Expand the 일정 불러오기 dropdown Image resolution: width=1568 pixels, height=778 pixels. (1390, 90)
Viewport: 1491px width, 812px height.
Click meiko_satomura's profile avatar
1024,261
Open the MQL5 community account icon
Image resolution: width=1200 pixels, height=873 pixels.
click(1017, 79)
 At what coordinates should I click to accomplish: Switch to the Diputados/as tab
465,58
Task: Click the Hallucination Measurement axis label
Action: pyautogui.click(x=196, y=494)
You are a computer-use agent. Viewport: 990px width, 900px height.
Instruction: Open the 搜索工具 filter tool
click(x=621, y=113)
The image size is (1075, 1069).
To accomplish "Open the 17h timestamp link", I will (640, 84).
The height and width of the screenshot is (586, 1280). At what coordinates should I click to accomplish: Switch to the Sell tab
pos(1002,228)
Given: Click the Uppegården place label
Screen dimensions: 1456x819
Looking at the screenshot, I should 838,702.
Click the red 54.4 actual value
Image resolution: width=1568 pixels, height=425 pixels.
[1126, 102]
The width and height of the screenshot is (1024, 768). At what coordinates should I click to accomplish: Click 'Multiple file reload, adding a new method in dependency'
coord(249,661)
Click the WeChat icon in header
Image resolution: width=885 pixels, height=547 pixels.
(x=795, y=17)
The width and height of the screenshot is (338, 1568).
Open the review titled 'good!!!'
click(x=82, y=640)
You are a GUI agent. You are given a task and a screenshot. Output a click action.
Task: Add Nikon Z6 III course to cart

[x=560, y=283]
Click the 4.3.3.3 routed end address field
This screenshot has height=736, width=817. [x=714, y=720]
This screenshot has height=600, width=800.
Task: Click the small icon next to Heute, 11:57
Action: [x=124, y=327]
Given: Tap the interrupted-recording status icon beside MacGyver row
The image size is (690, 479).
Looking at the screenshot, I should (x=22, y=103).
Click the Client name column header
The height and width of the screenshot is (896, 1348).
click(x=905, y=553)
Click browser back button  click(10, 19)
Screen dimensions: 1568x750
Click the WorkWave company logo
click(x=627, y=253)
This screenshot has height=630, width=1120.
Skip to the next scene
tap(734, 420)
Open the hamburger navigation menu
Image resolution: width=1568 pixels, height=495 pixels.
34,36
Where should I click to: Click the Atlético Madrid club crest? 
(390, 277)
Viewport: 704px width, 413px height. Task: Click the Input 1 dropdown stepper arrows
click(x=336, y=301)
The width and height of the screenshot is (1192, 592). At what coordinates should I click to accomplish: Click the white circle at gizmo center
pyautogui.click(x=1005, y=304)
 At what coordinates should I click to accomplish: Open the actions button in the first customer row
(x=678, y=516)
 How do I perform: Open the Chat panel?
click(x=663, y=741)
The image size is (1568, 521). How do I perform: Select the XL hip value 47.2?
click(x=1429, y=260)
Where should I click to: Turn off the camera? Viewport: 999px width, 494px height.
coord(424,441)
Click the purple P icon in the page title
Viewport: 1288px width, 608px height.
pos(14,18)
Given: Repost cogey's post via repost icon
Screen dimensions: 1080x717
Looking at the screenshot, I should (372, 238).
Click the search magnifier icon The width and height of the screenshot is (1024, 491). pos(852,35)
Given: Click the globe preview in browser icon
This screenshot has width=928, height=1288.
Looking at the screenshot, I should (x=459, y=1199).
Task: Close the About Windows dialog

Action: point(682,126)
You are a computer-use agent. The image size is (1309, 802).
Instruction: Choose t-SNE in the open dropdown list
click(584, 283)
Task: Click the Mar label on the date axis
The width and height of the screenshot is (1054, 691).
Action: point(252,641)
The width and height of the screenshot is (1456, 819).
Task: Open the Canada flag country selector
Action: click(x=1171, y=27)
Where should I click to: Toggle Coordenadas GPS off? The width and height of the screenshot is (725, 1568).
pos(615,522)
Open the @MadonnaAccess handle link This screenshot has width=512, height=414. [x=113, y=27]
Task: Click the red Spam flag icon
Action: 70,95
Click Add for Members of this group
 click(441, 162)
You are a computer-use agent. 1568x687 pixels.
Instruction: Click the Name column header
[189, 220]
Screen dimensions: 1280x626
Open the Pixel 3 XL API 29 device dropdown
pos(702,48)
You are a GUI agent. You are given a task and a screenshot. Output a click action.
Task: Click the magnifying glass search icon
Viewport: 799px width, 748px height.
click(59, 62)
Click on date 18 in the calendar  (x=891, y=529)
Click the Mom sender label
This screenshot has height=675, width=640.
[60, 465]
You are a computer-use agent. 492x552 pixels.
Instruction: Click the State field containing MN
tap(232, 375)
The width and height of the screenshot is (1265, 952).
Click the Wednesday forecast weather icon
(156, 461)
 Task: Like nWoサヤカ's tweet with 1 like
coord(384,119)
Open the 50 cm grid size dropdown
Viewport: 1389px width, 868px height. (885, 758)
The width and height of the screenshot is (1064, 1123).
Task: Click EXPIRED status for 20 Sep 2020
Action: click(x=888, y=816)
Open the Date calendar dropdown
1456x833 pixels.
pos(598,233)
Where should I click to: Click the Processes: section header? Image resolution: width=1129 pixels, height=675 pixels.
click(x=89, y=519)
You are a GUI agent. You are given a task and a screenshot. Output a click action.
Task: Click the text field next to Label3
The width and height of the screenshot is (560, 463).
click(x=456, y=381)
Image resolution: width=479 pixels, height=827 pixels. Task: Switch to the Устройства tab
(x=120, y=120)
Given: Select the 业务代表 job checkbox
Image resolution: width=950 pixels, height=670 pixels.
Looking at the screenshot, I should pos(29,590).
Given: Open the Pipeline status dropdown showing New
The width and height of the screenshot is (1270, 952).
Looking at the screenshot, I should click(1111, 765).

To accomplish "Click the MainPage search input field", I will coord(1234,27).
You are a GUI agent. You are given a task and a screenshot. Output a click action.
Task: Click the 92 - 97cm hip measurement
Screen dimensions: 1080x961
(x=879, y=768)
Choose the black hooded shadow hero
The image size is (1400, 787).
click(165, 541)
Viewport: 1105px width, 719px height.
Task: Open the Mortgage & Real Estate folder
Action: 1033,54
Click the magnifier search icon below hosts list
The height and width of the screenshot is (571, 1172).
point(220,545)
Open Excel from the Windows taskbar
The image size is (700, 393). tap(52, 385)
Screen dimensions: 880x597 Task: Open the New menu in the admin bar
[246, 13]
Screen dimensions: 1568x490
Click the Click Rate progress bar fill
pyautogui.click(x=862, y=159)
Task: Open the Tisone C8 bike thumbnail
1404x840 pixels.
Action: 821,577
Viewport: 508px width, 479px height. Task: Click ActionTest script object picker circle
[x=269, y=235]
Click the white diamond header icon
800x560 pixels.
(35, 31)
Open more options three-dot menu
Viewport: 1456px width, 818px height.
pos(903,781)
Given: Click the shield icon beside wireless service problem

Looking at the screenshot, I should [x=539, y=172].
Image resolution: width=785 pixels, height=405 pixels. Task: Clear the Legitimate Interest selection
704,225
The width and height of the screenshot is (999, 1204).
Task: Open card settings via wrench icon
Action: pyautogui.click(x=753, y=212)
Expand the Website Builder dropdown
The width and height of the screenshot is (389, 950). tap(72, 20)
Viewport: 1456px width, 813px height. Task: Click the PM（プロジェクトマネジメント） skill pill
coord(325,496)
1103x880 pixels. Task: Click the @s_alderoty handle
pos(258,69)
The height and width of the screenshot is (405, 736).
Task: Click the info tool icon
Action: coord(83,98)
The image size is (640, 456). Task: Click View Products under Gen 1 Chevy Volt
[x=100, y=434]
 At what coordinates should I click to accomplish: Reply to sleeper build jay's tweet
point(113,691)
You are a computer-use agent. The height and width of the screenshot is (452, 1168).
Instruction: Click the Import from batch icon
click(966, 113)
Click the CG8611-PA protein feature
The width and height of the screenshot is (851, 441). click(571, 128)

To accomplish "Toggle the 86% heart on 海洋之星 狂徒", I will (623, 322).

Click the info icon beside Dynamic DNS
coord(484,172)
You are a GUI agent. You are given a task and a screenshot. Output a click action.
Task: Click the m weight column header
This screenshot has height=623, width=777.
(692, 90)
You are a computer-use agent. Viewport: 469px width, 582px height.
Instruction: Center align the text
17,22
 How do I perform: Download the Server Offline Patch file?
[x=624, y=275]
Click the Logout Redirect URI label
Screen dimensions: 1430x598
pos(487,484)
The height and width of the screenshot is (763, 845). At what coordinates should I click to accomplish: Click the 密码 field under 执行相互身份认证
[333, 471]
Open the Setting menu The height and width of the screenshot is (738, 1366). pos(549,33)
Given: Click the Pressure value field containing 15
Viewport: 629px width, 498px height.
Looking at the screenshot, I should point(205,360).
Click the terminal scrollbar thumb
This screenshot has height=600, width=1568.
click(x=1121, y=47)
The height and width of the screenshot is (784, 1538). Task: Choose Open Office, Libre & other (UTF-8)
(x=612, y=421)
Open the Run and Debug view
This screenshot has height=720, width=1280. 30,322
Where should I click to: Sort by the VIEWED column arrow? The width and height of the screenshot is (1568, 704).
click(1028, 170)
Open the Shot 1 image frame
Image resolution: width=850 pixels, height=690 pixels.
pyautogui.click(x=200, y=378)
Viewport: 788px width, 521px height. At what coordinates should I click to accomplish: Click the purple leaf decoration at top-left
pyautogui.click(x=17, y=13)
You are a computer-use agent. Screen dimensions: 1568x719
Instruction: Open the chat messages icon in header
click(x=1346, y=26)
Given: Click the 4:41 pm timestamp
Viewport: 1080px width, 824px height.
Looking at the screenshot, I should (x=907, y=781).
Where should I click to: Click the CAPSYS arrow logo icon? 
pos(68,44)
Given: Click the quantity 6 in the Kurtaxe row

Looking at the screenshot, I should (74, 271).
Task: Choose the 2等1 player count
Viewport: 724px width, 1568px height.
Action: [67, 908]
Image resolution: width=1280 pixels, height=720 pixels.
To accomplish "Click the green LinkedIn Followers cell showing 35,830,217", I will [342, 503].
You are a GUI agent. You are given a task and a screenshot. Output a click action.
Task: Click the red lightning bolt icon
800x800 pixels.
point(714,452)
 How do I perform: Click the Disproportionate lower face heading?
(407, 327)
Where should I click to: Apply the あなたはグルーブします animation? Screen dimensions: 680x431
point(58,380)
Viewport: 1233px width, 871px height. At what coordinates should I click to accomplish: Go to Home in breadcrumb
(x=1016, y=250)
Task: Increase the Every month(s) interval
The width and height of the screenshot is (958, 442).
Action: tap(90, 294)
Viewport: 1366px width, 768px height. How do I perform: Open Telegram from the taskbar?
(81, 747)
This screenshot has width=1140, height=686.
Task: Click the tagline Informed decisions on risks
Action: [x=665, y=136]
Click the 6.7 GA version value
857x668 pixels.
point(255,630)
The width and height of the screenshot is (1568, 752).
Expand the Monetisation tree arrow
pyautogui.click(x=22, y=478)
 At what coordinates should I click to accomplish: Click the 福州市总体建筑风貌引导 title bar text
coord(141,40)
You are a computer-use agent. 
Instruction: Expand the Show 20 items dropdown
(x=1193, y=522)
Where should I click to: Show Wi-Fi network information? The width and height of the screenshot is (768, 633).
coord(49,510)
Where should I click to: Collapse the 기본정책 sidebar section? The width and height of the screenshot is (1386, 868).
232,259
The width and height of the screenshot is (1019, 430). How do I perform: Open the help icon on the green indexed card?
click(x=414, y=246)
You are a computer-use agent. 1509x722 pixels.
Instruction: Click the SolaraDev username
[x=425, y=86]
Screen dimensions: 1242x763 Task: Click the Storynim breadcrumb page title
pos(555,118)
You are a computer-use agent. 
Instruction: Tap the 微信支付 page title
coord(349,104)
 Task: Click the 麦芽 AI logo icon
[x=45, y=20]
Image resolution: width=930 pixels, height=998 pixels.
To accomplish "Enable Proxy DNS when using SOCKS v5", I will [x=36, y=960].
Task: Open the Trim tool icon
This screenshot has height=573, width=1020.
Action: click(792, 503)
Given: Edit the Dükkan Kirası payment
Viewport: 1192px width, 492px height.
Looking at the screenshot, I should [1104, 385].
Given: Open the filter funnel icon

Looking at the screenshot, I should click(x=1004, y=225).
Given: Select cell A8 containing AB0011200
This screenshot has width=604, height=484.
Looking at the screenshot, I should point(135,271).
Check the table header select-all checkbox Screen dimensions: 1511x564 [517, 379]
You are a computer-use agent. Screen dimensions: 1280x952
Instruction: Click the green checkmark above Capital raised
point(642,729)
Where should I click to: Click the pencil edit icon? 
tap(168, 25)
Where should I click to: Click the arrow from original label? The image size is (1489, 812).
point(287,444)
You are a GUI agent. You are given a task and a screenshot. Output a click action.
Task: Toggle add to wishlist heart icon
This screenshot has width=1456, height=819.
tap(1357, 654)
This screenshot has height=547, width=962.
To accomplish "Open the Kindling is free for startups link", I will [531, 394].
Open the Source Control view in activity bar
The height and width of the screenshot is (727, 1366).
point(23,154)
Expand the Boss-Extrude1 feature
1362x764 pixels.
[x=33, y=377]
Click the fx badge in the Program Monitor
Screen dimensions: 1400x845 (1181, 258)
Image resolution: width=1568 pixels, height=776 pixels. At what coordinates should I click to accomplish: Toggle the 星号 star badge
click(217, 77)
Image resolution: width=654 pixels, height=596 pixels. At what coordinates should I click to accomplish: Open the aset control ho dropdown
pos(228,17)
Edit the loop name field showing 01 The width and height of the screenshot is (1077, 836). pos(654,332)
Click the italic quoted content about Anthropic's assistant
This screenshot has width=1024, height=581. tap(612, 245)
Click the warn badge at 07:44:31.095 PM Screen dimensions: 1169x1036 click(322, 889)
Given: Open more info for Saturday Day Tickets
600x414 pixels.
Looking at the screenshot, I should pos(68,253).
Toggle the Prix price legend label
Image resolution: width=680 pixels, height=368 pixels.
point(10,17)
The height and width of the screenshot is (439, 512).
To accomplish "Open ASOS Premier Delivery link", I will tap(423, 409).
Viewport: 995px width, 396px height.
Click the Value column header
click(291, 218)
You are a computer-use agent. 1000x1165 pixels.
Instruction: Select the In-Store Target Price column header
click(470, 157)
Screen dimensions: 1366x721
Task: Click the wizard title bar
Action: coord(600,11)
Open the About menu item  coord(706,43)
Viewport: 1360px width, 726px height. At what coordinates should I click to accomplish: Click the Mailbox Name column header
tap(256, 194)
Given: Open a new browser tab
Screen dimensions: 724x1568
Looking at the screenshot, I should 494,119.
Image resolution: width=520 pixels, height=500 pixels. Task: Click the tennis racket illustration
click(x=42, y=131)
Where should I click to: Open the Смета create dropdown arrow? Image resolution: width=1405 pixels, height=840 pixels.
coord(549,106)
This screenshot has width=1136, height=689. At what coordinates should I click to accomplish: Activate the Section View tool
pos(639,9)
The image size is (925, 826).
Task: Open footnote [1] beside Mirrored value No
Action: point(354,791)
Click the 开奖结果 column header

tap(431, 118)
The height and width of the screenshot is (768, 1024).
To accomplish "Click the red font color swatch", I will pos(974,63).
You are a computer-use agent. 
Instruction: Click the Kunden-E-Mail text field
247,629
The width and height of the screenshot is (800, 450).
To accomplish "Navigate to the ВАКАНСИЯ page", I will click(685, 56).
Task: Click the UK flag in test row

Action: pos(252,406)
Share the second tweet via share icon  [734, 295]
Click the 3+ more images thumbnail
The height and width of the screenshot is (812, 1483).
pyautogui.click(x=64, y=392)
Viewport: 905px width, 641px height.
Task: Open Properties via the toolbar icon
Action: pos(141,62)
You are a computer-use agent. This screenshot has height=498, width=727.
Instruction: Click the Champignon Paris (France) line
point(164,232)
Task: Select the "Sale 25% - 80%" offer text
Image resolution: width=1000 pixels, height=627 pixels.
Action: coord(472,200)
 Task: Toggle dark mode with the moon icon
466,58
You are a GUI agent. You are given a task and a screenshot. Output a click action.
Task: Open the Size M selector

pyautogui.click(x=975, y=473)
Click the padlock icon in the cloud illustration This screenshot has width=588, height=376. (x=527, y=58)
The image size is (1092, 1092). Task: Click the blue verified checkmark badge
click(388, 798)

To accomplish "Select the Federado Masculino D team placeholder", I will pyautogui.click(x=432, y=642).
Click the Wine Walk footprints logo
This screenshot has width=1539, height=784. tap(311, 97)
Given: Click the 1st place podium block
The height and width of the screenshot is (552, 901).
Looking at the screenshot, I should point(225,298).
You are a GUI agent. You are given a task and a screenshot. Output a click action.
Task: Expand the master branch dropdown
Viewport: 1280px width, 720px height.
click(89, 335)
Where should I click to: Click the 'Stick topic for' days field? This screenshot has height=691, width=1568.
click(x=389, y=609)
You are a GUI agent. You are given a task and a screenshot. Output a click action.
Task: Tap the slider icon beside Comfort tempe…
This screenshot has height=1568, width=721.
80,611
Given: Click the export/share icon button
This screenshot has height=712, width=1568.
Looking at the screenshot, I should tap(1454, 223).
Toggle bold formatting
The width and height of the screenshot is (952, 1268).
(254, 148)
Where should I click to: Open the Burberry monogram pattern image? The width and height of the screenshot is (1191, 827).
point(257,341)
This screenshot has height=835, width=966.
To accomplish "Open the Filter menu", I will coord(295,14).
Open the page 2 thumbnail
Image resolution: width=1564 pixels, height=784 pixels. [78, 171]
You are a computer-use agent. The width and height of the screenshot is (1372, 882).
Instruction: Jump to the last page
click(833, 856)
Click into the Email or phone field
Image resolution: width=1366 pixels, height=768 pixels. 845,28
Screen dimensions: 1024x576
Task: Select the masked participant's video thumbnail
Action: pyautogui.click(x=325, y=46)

..............................

**Your goal**
Beginning at the line above with "Given: Edit the Dükkan Kirası payment" and finishing at the line with "Given: Select cell A8 containing AB0011200", return each line exactly and return nothing else.

**Response for this exercise**
Given: Edit the Dükkan Kirası payment
Viewport: 1192px width, 492px height.
Looking at the screenshot, I should [1104, 385].
Given: Open the filter funnel icon

Looking at the screenshot, I should click(x=1004, y=225).
Given: Select cell A8 containing AB0011200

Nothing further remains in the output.